SR-11: Component Authenticity
Control Family:
Threats Addressed:
Control is new to this version of the control set and incorporates the following control from the previous version: SA-19: Component Authenticity.
Control Statement
- Develop and implement anti-counterfeit policy and procedures that include the means to detect and prevent counterfeit components from entering the system; and
- Report counterfeit system components to [Assignment (one or more): source of counterfeit component, [Assignment: organization-defined external reporting organizations] , [Assignment: organization-defined personnel or roles] ].
Supplemental Guidance
Sources of counterfeit components include manufacturers, developers, vendors, and contractors. Anti-counterfeiting policies and procedures support tamper resistance and provide a level of protection against the introduction of malicious code. External reporting organizations include CISA.
Control Enhancements
SR-11(1): Anti-counterfeit Training
Baseline(s):
- Low
- Moderate
- High
Train [Assignment: organization-defined personnel or roles] to detect counterfeit system components (including hardware, software, and firmware).

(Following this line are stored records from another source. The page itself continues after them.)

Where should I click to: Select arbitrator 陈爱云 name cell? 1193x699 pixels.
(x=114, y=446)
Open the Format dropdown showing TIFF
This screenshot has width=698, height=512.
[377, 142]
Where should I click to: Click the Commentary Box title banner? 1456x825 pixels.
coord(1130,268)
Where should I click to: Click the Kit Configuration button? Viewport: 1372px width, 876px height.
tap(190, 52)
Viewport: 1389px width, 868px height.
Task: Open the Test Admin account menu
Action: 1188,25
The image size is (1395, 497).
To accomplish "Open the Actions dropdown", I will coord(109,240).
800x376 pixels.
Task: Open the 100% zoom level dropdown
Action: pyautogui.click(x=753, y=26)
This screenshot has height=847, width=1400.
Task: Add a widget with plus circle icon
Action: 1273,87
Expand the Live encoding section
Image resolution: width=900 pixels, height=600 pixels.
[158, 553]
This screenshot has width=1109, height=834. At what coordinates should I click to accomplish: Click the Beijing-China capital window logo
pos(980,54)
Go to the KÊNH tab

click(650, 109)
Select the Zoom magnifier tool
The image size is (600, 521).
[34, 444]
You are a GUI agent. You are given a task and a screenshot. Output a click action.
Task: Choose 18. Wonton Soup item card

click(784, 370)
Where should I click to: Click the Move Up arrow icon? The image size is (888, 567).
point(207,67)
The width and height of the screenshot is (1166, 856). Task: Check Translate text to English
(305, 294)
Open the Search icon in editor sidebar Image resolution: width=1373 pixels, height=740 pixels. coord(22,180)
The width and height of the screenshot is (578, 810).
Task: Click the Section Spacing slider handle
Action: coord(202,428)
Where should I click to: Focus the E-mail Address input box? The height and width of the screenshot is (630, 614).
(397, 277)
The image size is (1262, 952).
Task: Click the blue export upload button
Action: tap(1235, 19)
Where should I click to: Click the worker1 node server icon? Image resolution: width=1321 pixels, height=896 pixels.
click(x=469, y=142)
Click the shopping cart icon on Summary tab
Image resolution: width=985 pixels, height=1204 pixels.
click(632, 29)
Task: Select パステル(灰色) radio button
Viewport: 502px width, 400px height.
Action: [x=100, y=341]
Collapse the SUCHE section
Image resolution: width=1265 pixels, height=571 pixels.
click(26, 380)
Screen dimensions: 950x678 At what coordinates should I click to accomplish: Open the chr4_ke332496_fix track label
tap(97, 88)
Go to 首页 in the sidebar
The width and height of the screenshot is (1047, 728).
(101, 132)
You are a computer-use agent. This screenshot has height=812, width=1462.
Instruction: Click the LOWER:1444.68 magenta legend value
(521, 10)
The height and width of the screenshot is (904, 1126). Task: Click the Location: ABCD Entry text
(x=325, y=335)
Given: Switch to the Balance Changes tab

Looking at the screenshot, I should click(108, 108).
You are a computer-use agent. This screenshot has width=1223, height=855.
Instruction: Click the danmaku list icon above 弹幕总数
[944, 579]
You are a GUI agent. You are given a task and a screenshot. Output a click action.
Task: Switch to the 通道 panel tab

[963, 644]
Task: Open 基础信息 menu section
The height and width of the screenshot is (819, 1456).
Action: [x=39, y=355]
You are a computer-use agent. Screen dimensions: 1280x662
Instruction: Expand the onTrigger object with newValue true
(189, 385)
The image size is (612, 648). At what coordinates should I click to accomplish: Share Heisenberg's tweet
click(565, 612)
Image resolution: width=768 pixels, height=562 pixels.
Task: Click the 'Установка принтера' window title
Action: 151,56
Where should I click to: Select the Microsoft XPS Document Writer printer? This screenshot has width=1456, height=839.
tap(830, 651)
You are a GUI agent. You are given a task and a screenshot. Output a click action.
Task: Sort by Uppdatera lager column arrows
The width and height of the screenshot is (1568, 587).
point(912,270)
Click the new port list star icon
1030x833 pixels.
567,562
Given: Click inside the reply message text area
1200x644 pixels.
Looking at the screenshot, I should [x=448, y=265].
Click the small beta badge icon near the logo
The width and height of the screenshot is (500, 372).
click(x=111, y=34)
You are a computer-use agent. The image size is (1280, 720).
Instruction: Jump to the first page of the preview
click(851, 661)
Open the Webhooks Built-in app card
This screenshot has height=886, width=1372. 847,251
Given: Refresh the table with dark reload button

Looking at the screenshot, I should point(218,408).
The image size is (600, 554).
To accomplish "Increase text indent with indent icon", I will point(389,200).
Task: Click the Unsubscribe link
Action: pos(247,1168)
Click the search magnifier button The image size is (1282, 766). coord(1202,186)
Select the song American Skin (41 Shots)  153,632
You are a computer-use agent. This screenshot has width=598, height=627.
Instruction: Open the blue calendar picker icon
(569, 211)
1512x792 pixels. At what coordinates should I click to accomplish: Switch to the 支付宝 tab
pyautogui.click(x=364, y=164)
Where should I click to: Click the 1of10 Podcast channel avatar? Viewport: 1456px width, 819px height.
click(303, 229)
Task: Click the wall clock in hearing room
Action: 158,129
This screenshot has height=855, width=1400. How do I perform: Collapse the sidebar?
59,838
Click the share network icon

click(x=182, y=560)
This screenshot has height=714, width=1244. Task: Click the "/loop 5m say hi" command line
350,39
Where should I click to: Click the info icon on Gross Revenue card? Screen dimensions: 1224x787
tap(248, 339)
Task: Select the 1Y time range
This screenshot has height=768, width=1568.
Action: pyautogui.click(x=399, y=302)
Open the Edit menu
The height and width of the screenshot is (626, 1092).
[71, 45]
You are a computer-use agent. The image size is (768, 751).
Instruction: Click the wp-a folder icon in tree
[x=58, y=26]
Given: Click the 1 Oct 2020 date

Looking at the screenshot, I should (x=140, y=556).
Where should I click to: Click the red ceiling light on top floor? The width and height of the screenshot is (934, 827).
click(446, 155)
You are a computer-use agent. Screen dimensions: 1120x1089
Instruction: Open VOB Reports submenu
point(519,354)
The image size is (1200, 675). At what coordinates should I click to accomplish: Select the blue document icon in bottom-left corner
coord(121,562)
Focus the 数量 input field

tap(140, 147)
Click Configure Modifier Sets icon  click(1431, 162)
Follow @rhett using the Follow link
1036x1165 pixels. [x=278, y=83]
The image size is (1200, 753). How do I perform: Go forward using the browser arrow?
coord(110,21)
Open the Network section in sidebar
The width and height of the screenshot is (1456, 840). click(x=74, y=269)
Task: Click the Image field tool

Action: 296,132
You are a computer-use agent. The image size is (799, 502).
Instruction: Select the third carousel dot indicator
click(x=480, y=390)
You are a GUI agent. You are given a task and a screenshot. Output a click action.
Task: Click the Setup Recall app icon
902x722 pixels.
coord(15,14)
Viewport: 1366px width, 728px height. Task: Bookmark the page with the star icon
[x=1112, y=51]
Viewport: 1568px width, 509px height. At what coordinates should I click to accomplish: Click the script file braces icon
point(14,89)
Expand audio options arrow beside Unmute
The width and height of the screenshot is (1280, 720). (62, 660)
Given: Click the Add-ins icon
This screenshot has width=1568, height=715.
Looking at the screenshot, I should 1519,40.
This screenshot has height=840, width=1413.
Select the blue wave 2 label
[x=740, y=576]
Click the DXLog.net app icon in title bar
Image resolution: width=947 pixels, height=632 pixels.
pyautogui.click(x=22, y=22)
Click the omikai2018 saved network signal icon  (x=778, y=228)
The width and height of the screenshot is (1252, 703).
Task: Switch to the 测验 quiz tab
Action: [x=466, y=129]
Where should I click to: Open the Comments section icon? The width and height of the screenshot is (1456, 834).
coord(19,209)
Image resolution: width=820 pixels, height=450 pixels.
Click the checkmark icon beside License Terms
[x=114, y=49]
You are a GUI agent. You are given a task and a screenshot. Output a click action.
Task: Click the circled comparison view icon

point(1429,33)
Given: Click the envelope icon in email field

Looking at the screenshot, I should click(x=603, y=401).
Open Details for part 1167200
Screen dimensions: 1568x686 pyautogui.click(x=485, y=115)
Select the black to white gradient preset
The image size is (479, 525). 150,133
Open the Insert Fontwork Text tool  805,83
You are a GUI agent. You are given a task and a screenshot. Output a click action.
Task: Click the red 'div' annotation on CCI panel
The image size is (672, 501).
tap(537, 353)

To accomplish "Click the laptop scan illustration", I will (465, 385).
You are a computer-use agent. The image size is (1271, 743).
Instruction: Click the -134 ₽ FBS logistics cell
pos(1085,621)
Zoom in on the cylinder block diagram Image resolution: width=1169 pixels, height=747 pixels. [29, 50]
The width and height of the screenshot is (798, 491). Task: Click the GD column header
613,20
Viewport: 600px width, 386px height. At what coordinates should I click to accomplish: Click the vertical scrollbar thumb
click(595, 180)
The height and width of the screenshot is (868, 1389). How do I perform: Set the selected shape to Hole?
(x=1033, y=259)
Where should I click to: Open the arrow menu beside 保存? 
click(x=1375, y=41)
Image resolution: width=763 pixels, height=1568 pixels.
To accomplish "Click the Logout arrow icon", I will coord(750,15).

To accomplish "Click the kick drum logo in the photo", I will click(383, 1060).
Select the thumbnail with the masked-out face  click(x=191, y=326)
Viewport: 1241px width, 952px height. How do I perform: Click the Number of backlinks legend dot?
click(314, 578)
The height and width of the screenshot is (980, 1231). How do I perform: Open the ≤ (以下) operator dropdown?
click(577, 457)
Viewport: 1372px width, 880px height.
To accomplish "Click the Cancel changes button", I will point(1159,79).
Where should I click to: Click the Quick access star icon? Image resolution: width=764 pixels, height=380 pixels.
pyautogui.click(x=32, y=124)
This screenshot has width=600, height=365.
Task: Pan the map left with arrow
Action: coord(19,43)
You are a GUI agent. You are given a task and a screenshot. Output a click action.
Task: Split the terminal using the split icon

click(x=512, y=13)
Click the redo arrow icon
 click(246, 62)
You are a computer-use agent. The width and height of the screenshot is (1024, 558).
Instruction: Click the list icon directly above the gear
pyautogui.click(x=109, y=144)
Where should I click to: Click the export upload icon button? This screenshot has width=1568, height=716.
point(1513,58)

SR-11(2): Configuration Control for Component Service and Repair
Baseline(s):
- Low
- Moderate
- High
Maintain configuration control over the following system components awaiting service or repair and serviced or repaired components awaiting return to service: [Assignment: organization-defined system components].
SR-11(3): Anti-counterfeit Scanning
Baseline(s):
Scan for counterfeit system components [Assignment: organization-defined frequency].